I am very focused on the male characters in my book. Partly because women have wounded me so much. Partly because I have sons. Partly because male pain has always interested me (from seeing all those 60's and 70's movies by white male writers about white men and white boys.) I really suspect that watching Hamlet and Edmund did more to affect my creative interest in writing about men than my own issues. Yet, my own issues are definitely in the mix.
A feminist white female writer friend thinks i need to focus more on strong women
A black male writer friend says that as well
but I want to show my own issues and the issues I've seen in the lives of other women.
A) how women are pulled along in men's wake
our desire is to our husband
how marriage pulls you into a lot of grief because of the in-laws and the family one has married into.
Oh sure one can have great feministy souls
who divorce their men or who don't get into these situations or who aren't affected by the clan they've married into
but this is rare even among feminists (Witness Simone and Camus.)
The plain truth is that the average women
have a life that feminists don't show
because feminists get so caught up in showing empowered women
but women around the world don't have all that western middle-class privilege
And for a black male writer to tell me my women are weak is also wrong. I simply do not care to show women with lances, shields, and hottie armor.
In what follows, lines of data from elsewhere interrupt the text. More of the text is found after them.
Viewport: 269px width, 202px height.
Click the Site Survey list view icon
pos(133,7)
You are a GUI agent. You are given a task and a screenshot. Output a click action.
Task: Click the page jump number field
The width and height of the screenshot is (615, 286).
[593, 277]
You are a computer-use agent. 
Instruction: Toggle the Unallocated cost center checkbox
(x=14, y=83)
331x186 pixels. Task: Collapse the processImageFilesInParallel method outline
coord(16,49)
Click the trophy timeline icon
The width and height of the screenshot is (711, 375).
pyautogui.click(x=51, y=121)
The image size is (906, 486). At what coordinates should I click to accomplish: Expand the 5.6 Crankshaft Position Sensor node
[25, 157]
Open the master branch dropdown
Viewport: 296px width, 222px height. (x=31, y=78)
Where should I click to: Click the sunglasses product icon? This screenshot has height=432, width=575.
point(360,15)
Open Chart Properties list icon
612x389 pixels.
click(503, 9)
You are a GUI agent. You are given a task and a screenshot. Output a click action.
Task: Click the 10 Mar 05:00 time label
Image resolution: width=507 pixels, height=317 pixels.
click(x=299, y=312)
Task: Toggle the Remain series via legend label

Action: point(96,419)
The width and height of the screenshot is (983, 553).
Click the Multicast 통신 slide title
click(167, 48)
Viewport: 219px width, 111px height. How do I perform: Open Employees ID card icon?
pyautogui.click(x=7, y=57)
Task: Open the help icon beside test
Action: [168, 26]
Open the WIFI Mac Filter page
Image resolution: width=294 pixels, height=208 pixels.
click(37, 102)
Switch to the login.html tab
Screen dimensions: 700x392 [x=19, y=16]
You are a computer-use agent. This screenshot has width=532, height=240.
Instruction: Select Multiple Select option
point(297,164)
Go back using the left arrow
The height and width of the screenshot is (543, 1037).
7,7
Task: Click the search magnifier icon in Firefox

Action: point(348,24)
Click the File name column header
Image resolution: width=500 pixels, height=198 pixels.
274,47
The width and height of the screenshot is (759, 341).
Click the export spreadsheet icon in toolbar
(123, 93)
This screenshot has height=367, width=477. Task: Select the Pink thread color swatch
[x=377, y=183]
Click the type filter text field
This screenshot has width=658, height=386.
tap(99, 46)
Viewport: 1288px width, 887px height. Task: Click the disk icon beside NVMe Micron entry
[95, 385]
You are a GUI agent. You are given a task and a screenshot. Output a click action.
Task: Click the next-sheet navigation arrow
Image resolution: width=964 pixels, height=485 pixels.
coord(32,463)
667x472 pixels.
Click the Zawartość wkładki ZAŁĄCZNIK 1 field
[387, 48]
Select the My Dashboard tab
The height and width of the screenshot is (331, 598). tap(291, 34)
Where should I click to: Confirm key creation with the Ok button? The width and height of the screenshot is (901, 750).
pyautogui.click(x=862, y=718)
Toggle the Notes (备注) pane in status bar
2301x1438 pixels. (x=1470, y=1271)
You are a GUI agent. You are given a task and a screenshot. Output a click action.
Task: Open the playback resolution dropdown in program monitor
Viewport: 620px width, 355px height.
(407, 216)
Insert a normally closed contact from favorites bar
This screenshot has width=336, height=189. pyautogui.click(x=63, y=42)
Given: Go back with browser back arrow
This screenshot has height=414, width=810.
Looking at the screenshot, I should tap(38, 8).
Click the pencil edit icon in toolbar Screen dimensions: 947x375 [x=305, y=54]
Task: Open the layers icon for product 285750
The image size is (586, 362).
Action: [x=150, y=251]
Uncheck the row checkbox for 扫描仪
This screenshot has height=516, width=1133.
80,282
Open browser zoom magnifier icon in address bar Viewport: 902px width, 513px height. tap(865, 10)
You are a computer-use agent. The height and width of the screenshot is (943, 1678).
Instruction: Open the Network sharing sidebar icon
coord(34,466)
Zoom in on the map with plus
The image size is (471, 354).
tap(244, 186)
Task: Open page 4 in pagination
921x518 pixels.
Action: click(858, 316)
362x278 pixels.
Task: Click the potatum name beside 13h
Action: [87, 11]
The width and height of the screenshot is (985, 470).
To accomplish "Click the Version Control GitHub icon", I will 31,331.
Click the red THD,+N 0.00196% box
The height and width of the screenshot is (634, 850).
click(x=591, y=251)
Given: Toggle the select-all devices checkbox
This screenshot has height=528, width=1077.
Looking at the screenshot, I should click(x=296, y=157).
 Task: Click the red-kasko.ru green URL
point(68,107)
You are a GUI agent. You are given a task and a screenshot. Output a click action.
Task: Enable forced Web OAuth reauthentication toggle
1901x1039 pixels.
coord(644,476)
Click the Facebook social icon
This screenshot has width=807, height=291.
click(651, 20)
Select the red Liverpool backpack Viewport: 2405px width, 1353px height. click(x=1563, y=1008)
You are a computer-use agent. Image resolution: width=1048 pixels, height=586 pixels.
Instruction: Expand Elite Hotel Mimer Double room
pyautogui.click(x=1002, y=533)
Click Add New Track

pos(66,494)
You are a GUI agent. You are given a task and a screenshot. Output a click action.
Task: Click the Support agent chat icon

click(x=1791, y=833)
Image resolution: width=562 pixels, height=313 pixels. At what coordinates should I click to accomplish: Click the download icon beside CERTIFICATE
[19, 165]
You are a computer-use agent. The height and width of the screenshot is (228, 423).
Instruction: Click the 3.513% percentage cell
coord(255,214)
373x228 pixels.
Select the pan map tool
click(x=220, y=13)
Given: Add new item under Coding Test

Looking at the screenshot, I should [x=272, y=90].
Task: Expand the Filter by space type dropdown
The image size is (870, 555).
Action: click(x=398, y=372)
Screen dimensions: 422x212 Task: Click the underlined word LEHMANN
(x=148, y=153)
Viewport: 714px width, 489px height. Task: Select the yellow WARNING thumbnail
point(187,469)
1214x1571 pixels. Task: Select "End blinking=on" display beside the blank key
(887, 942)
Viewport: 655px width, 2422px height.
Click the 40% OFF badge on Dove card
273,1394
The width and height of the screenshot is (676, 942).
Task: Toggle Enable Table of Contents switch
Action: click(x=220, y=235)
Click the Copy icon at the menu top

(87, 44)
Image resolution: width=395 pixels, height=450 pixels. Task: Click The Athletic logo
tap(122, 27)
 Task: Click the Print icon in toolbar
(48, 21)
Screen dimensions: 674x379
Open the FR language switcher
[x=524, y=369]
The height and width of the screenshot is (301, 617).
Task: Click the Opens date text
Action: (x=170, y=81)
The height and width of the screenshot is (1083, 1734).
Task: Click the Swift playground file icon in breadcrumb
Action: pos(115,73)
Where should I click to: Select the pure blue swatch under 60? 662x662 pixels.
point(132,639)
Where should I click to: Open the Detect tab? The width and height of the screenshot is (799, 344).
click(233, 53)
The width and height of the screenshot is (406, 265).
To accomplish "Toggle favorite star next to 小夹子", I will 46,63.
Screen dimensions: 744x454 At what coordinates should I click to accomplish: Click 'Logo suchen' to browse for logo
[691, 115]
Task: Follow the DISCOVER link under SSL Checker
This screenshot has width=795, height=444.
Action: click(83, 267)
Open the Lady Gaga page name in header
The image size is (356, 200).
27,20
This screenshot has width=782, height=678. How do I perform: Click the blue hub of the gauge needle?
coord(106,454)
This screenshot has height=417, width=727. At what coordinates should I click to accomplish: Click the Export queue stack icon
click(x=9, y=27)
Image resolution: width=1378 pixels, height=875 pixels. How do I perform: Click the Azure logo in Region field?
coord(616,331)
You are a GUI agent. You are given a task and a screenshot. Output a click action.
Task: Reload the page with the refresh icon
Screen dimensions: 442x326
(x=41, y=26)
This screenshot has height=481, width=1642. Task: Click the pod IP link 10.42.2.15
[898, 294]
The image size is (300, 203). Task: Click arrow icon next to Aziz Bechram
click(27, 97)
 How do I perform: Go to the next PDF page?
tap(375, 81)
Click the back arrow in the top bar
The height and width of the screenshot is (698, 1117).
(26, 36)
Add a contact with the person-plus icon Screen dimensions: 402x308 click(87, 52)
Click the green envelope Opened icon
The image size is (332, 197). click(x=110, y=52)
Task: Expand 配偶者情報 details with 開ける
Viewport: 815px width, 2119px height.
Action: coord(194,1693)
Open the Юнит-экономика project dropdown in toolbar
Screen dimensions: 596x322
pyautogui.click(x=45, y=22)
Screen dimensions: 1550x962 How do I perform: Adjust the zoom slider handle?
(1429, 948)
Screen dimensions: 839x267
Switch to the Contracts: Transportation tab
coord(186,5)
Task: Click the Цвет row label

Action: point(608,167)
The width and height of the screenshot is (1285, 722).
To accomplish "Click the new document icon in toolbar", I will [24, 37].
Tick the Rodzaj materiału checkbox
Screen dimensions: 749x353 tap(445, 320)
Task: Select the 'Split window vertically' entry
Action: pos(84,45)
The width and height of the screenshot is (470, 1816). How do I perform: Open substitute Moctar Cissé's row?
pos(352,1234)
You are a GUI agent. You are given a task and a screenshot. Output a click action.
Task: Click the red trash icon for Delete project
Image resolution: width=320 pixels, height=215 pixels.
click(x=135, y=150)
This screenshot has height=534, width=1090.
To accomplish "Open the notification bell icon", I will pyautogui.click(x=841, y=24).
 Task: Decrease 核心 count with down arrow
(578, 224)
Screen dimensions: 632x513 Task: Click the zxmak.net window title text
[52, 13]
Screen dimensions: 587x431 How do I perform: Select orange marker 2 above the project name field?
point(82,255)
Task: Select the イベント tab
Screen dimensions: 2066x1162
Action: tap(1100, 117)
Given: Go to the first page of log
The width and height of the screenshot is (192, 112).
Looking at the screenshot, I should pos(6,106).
I want to show normalcy.
Even so, I think it's pretty feministy of me to want to show how badly women have it (but apparently i'm all wrong to do that.)
And I get pretty slammed as well, I think, when I focus on
how men suffer at the hands of the male societal ideals.
Psal and Ephan in Constant Tower and Loic in Wind Follower really have a tough time in the warrior world
so that should've pleased feminists because I was concerned with gender issues and male pain.
I con't... I can't really write to preach
If I preach, my preaching is to show reality.
I can't write to "show" women what they should do or to show women as strong or christians or good or noble nubian warrior queens
I just can't do it
i seem called to sow realityall this shoulda coulda idealism crap can get in the way
particularly when it prevents you from enjoying what you have
or from showing the pain of a present situation.
And should I not write about black women's pain and weakness and sadness just because white women have done it all? And should I not write about weak sad black women because black men want Nubian well-adjusted warrior princes?
Seriously, white women may find it old hat to have their vaginas praised and put on pedestals. The vaginas of black women my age were never praised. While white women were getting annoyed at having men hold doors for them and were tired of being enslaved to rich houses in the suburbs, we black women were not considered sexy or beautiful and were pictured as whores. And I?? What has happened to me? Old... old... and suddenly an old black woman in this sad world.